KI-basierte Kompetenz-Assistenzsysteme sollen künftig helfen, konzentrierte Arbeitsphasen zu erhalten und Anstöße zur persönlichen und beruflichen Kompetenzentfaltung zu geben.


Nicht nur Künstler haben Schaffensphasen. Auch am Arbeitsplatz können Menschen so in Tätigkeiten aufgehen, dass sie in einen konzentrierten Zustand – den ‘Flow’ – kommen, der zu mehr Wohlbefinden, Zufriedenheit und Leistungsfähigkeit führen kann. Diesen Zustand zu erhalten oder herzustellen, darum geht es in dem vom Karlsruher Institut für Technologie (KIT) koordinierten Projekt ‘Kern’. Es entwickelt ein Assistenzsystem, welches den Flow dank KI anhand von Herzfrequenz oder Hautleitwert erkennt. Ziel ist es, Störungen abzuschirmen oder Kompetenzen aufzubauen, die den Flow fördern. “Die Automatisierung und die fortschreitende Digitalisierung der Wertschöpfungsketten verändert die Arbeitswelt rasant”, sagt Professor Alexander Mädche vom KIT. “Modernes Kompetenz- und Bildungsmanagement muss Mitarbeiter bei der zielgerichteten Entwicklung und dem Einsatz ihrer Kompetenzen am Arbeitsplatz kontinuierlich unterstützen.”

Mensch im Mittelpunkt

Das Projekt Kern (Kompetenzen entwickeln und im Zeitalter der Digitalisierung richtig nutzen) konzipiert Kompetenz-Assistenzsysteme (KAS) für die Arbeitswelt der Zukunft und verwendet Methoden künstlicher Intelligenz (KI). Im Mittelpunkt steht der Mensch. Er ist am zufriedensten und produktivsten, wenn er ungestört ‘seiner’ Tätigkeit nachgehen kann und seine Fähigkeiten optimal zu den Anforderungen seiner Tätigkeit passen, so die Grundannahme des Projekts. Ein wichtiger Bestandteil ist deshalb der Flow eines Menschen. Diesen muss man aber erst zuverlässig erkennen können. Im Projekt tragen Testpersonen am Arbeitsplatz Sensoren in Armband oder Brustgurt, die beispielsweise Herzfrequenz oder Hautleitwert messen. Diese physiologischen Daten sind komplexe Muster, die von Person zu Person stark variieren können. Neuartige Ansätze aus dem Bereich KI sind erforderlich, um Muster des Flows in Echtzeit zu erkennen. Erst vor Kurzem gelang einer Arbeitsgruppe am KIT die Klassifikation von Flow auf der Basis physiologischer Daten mit einem neuroevolutionären Deep-Learning-Ansatz. Auf dieser Basis wird ein Prototyp eines KI-basierten KAS entwickelt, das situationsbezogenes Feedback geben soll. Je nach Nutzungswunsch könnte dies so weit gehen, dass z.B. E-Mails und Benachrichtigungen auf eine Art zugestellt würden, die den Flow nicht stört. Erkennt das System, dass das produktive Arbeiten längerfristig gestört ist, etwa weil die Aufgaben nicht mehr dem Kompetenzprofil der Mitarbeiterin oder des Mitarbeiters entsprechen, macht es Vorschläge zur persönlichen Kompetenzentwicklung. Das Projekt konzipiert Bildungsformate sowohl zur Aufgabenbewältigung als auch zur strategischen Personalentwicklung.

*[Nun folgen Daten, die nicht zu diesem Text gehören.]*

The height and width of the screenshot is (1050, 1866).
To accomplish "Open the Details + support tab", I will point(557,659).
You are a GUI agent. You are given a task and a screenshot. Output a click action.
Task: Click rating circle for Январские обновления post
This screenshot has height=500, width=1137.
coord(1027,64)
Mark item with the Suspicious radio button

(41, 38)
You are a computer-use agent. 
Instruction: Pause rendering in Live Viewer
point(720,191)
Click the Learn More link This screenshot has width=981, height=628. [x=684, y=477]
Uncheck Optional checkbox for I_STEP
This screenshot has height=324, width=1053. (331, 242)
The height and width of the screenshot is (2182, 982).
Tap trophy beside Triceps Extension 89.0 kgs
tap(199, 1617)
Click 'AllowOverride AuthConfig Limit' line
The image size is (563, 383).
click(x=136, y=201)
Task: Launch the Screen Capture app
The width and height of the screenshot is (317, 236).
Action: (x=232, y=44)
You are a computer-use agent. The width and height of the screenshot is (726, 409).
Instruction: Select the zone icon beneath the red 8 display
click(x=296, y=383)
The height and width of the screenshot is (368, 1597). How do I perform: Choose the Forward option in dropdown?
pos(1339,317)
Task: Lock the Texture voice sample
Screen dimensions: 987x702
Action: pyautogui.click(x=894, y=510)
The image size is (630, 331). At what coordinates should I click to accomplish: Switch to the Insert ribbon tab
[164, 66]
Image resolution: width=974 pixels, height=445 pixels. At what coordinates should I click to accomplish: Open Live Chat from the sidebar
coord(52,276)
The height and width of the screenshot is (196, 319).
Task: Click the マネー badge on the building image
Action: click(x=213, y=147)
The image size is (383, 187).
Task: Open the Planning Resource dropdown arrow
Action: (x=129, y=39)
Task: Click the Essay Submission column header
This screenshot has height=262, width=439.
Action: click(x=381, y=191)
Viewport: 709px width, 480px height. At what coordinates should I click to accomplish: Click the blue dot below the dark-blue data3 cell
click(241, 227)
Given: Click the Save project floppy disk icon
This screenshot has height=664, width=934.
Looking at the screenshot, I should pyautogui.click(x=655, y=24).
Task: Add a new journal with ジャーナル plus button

Von Tipps bis zur persönlichen Beratung

Diese können von Kurzmeldungen mit Alltagstipps, über einen digitalen Assistenten bis hin zur persönlichen Beratung durch einen menschlichen Experten reichen. Analog zu Navigations-Assistenzsystemen im Auto geben KI-basierte KAS situationsabhängige Handlungsempfehlungen, z.B. durch den Vorschlag konkreter Lern- oder Arbeitseinheiten. Die finale Entscheidung für die Auswahl liegt jedoch stets bei den Beschäftigten. Systeme, die in Echtzeit aufgrund von physiologischen Daten die Beschäftigen unterstützen und beraten, bieten große Innovationsmöglichkeiten für die digitale Lebens- und Arbeitswelt. Gleichzeitig greifen sie aber auch in die Privatsphäre ein. Das Projekt loten daher in einem gemeinsamen Prozess die Belegschaft, deren Vertretung und die Unternehmensleitung auch Lösungen und Leitplanken der sich entwickelnden Technologie aus. Das Projekt wird vom KIT koordiniert und in Zusammenarbeit mit den Partnern SAP SE, TÜV Rheinland Akademie GmbH, Campusjäger GmbH und B. Braun Melsungen durchgeführt. Es wird im Rahmen der Initiative Neue Qualität der Arbeit (INQA) vom BMAS mit 1,36Mio.€ gefördert.